MERS
The U.S. has seen its third case of the MERS virus this past month. Despite showing no symptoms, an Illinois man was diagnosed with the virus on May 2, his infection proving unique: he is the first person to have contracted the virus in the U.S., which is already prevalent in the Middle East.

The Center for Disease Control and Prevention (CDC) has already begun to issue public warnings regarding the virus and its prevention methods. Yet while CDC response team leader, Dr. David Swerdlow, sees no immediate threat as the disease has had “no sustained transmission” in the U.S. like other viruses such as the flu, MERS is proving to spread rapidly overseas. According to Reuters, about 30 percent of those infected with the virus have died.

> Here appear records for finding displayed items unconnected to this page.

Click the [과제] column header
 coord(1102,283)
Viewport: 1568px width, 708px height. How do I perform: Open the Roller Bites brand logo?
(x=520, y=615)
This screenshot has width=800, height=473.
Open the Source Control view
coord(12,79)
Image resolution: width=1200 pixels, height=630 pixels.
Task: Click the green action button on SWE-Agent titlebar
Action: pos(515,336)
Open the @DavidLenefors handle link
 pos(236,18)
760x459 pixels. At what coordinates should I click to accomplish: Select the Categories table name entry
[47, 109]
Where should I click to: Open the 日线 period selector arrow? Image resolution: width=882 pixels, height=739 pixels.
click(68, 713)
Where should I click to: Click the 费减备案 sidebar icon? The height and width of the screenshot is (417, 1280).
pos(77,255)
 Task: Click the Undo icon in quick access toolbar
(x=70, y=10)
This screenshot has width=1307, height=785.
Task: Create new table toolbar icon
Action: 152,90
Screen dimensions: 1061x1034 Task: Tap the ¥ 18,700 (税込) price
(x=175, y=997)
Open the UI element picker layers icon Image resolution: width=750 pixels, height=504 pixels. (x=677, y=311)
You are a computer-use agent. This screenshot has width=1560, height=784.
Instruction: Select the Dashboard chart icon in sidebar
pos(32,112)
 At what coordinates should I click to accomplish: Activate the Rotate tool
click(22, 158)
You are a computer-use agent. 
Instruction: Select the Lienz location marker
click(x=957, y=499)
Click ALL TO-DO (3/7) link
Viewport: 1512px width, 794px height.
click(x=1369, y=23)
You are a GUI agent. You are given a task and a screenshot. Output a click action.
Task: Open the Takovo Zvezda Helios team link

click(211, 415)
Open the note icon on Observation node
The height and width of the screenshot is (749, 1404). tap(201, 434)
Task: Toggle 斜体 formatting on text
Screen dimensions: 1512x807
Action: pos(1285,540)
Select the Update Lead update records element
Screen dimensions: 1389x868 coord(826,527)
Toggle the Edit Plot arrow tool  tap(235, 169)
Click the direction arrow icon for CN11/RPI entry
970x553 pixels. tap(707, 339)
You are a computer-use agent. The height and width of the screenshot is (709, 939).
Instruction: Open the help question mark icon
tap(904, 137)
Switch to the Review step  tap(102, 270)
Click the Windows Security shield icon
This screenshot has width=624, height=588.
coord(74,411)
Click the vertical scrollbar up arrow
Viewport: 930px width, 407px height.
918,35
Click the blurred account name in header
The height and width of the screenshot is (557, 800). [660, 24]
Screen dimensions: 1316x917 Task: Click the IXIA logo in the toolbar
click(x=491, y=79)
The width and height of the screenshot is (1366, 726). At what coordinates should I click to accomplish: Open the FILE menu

While we still know little regarding the origin of the MERS virus, it is characterized as a “severe, acute viral respiratory illness caused by MERS-CoV, a beta coronavirus,” meaning that, according to the CDC, most people will at some point in their life contract the virus. Spread person-by-person, the illness — for which there is still no vaccine  — is on the rise, and while it has not yet been characterized by the CDC as a global health emergency, the virus is continuing to result in an increasing number of fatalities.

While cases of the virus have emerged in nations of varying degrees of wealth, including Egypt, the Netherlands and Jordan, by far the worst-hit country has been its originator, Saudi Arabia. Deaths in Saudi Arabia as a result of the MERS virus have hit a whopping 163 as of May 17. Yet while the country — known for its vast oil wealth and a relatively strong GDP placement compared to other nations  — may not be the most prime example of impoverishment, a startling 20 percent of the nation’s population is still, almost secretly, living in poverty. Crippled by impoverished conditions, the world’s poor may be among those most at risk of contracting the severe virus.

While the future for the virus is still relatively unknown, appropriate actions by the CDC are being put into place in order to ensure proper combativeness in case of a pandemic. Forced now to wait and see the true effects of the virus characterized as a “deadlier, less transmissible cousin of the SARS virus,” the CDC ensures that they are prepared for whatever the outcome.